Select, from the data, each line where "will" occurs.

● ● ●

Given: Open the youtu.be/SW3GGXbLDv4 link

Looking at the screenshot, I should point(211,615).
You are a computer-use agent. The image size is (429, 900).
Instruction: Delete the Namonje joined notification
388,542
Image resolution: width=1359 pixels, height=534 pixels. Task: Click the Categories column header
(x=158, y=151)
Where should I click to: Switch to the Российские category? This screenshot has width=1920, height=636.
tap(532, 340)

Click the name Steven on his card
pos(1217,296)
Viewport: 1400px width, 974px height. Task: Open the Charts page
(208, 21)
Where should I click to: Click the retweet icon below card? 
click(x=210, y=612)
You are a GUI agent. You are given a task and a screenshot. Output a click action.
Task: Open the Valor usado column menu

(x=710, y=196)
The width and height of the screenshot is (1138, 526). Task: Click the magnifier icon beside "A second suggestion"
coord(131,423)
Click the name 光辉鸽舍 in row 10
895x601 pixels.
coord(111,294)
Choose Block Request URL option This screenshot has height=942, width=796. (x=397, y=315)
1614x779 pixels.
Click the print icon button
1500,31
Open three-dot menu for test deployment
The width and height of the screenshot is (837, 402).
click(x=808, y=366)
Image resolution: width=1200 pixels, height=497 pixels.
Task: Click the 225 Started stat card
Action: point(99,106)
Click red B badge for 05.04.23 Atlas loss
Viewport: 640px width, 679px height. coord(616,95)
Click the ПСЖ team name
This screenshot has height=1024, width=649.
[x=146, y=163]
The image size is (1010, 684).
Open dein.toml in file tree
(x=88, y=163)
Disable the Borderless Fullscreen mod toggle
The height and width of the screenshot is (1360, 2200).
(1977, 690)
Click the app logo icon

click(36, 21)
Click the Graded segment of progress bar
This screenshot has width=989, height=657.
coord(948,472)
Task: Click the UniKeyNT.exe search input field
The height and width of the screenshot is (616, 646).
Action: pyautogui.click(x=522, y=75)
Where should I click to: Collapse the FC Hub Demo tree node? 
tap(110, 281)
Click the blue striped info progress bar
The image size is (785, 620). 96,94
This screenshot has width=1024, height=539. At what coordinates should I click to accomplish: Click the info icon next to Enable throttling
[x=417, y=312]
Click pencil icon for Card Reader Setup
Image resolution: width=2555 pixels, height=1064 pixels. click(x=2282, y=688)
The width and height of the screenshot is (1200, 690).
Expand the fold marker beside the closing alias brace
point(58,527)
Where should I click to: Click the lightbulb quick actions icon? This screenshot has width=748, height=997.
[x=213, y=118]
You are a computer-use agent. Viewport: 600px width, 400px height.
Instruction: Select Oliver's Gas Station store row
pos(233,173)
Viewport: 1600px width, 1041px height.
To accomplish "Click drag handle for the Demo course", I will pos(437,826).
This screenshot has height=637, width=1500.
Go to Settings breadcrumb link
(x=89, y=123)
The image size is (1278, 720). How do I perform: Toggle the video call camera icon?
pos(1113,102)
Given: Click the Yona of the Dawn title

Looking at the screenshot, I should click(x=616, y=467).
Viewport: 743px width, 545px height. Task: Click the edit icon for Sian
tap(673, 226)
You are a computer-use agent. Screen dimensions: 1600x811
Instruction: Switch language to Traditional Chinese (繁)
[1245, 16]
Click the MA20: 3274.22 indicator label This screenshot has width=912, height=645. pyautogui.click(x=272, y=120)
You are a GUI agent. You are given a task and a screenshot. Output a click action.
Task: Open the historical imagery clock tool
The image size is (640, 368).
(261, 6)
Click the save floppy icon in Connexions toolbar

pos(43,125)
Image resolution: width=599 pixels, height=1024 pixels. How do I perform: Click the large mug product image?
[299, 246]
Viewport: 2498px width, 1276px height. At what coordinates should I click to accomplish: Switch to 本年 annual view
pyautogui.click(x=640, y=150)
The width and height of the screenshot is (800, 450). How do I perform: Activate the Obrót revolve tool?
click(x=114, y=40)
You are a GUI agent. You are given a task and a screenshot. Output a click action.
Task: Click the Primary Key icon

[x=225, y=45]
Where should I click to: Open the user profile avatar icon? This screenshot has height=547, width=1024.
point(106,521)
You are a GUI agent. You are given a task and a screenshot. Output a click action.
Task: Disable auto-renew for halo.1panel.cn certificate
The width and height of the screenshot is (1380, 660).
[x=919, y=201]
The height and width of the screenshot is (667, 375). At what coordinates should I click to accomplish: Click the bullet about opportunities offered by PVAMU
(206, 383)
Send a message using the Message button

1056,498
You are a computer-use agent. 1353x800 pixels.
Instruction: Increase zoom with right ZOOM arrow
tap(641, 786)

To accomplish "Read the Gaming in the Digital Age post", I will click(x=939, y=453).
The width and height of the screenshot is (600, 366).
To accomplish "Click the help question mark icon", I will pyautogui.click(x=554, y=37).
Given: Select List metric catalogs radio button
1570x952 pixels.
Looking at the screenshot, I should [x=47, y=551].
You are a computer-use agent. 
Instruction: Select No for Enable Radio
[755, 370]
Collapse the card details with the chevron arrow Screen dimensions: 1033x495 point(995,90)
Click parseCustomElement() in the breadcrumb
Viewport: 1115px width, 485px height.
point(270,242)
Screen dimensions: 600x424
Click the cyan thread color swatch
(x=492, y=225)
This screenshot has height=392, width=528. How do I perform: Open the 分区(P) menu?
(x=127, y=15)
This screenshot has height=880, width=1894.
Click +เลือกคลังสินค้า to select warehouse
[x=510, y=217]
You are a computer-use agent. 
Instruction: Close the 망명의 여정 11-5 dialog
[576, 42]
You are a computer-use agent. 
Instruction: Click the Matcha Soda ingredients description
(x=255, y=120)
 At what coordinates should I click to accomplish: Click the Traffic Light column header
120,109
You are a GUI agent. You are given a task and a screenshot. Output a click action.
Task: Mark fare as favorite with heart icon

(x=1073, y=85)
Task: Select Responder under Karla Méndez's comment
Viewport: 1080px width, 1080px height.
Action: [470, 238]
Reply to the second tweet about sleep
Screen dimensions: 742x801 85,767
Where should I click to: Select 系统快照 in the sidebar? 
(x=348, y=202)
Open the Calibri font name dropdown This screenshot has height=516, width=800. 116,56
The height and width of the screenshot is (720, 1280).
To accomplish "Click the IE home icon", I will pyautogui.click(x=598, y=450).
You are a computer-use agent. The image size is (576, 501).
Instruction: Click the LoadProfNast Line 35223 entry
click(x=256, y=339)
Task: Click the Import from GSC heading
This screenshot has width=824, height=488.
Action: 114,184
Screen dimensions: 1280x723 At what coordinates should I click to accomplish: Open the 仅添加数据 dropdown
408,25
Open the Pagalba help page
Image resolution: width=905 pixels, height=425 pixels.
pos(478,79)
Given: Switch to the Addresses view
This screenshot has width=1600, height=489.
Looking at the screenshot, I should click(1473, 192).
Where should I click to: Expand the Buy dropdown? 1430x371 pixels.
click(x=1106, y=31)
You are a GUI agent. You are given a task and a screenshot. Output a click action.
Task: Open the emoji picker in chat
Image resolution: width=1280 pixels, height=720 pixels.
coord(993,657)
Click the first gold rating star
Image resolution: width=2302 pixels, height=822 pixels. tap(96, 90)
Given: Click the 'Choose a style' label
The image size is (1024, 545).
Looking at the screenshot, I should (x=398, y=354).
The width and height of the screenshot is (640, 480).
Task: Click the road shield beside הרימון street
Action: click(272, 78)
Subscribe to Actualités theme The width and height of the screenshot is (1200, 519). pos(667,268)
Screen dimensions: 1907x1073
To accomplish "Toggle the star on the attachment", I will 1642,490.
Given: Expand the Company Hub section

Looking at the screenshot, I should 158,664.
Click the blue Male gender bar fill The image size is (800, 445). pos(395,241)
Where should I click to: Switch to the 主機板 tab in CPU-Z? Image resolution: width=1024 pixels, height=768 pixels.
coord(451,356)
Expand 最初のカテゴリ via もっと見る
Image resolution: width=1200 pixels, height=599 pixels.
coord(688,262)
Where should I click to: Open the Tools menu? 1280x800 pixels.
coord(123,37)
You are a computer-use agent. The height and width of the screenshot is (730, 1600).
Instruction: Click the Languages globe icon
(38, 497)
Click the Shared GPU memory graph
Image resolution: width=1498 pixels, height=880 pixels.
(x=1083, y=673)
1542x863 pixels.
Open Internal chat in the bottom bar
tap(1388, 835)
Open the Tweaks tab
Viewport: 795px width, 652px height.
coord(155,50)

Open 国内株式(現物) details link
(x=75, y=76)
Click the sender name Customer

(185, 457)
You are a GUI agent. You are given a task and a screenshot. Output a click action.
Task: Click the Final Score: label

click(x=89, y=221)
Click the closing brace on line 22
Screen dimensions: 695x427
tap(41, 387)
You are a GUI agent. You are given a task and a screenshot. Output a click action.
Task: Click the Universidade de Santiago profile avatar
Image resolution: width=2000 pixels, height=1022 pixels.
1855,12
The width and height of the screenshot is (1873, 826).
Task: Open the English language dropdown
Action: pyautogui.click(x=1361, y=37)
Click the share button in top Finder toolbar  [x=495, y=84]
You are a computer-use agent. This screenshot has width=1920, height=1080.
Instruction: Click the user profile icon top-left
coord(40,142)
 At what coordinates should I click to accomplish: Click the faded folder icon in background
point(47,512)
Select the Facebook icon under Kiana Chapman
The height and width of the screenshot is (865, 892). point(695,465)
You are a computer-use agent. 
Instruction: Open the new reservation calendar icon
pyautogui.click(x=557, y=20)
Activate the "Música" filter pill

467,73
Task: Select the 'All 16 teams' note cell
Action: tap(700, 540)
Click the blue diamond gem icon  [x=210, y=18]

● ● ●

[Task output]
To accomplish "Click drag handle for the Demo course", I will pos(437,826).
To accomplish "Read the Gaming in the Digital Age post", I will click(x=939, y=453).
To accomplish "Click the help question mark icon", I will pyautogui.click(x=554, y=37).
To accomplish "Click the IE home icon", I will pyautogui.click(x=598, y=450).
To accomplish "Toggle the star on the attachment", I will 1642,490.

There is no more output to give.